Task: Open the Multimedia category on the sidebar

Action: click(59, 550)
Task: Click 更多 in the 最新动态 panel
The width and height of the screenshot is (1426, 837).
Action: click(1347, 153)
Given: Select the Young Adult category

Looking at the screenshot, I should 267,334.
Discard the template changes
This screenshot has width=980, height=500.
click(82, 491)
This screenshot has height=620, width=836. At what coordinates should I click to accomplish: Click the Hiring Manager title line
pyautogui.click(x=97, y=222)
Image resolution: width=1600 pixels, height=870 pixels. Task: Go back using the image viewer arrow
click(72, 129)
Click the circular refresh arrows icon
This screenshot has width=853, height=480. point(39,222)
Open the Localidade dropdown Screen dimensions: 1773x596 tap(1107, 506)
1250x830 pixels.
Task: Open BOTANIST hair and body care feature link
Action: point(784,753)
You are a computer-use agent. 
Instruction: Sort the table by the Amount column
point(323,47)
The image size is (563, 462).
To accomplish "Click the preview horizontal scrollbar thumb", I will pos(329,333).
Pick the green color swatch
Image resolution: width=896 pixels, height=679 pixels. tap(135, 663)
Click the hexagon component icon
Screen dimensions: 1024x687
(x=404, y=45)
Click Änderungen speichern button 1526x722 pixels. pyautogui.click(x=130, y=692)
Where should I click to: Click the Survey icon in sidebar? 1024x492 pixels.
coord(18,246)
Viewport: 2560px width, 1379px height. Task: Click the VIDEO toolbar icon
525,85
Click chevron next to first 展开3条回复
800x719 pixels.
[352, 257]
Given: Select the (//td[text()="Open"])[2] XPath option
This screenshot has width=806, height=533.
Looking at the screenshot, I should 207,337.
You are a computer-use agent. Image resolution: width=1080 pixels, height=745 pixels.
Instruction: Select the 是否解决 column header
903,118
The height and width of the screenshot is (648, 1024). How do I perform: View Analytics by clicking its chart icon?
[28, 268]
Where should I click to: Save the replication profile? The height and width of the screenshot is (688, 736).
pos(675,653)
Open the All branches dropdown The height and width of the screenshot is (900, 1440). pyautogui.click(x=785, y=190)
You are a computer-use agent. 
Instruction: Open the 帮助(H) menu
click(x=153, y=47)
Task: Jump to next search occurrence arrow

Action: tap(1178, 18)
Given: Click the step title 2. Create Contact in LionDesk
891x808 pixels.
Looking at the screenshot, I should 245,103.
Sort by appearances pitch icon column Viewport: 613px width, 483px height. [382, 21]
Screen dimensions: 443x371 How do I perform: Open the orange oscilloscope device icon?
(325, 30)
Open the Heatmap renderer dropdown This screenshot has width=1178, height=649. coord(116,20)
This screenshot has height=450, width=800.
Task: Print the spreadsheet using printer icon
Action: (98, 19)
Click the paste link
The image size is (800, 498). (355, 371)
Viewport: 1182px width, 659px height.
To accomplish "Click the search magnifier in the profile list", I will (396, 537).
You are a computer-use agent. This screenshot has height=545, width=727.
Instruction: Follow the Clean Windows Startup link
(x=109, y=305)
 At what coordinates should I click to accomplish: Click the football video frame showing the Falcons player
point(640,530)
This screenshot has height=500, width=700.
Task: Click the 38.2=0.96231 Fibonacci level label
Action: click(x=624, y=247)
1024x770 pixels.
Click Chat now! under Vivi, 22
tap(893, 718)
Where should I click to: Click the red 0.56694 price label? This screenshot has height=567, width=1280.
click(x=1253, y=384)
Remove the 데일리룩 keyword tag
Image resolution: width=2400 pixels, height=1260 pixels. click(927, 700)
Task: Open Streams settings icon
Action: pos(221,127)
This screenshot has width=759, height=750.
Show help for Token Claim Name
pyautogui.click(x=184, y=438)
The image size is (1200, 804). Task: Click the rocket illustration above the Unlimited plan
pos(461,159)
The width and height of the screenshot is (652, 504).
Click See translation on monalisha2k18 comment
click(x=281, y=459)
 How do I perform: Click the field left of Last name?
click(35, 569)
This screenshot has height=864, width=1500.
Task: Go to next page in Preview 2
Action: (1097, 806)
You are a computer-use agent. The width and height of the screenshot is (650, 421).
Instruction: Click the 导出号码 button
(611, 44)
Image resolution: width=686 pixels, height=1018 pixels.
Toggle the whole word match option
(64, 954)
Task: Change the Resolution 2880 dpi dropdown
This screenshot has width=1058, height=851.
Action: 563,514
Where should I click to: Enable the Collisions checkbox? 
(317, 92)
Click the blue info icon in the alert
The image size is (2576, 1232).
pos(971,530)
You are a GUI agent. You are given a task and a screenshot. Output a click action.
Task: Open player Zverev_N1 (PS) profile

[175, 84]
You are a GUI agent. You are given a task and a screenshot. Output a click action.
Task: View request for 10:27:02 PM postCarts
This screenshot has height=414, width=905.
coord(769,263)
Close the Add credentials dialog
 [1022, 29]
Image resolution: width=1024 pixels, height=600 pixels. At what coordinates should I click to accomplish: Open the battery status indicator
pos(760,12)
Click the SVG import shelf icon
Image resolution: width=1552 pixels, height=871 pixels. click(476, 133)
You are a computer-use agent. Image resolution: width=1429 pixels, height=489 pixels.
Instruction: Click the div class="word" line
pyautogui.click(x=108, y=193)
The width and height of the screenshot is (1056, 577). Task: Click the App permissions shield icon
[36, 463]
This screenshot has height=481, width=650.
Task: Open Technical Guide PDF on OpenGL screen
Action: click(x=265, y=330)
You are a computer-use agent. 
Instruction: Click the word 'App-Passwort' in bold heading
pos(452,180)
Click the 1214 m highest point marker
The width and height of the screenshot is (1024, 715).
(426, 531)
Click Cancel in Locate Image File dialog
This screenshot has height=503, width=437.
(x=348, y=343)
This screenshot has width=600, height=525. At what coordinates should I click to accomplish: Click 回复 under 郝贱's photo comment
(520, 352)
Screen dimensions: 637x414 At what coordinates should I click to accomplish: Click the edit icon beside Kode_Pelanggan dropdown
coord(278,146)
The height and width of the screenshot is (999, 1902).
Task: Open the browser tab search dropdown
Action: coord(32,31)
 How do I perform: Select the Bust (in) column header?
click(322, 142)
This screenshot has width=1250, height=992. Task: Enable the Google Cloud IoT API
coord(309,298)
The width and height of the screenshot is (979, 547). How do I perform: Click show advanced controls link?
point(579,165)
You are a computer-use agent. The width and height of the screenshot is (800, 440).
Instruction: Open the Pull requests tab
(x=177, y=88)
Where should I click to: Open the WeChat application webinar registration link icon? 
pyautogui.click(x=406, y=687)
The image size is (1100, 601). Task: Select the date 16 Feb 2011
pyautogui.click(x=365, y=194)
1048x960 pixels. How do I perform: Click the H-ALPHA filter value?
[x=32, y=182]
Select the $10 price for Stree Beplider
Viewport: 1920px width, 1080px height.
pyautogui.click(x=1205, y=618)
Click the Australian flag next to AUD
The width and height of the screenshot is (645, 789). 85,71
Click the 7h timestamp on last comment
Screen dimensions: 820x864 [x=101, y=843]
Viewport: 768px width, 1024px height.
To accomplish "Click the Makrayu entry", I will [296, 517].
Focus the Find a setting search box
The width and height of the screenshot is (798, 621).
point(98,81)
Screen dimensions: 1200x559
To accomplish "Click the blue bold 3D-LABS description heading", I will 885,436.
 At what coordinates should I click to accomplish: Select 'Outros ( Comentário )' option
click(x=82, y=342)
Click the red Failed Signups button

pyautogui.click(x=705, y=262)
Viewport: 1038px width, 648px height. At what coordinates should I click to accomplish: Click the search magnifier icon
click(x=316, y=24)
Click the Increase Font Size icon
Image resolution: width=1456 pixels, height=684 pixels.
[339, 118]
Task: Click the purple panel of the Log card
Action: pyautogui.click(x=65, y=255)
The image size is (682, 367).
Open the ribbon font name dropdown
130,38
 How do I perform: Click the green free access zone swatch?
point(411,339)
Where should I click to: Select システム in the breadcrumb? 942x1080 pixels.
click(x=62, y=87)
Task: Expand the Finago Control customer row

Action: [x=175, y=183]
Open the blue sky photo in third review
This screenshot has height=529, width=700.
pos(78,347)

- **TASK REQUIREMENTS**: From the records above, repeat exactly the lines from the one with "This screenshot has height=414, width=905." through the one with "You are a computer-use agent. Image resolution: width=1429", both included.

- **RESULT OF THIS TASK**:
This screenshot has height=414, width=905.
coord(769,263)
Close the Add credentials dialog
 [1022, 29]
Image resolution: width=1024 pixels, height=600 pixels. At what coordinates should I click to accomplish: Open the battery status indicator
pos(760,12)
Click the SVG import shelf icon
Image resolution: width=1552 pixels, height=871 pixels. click(476, 133)
You are a computer-use agent. Image resolution: width=1429 pixels, height=489 pixels.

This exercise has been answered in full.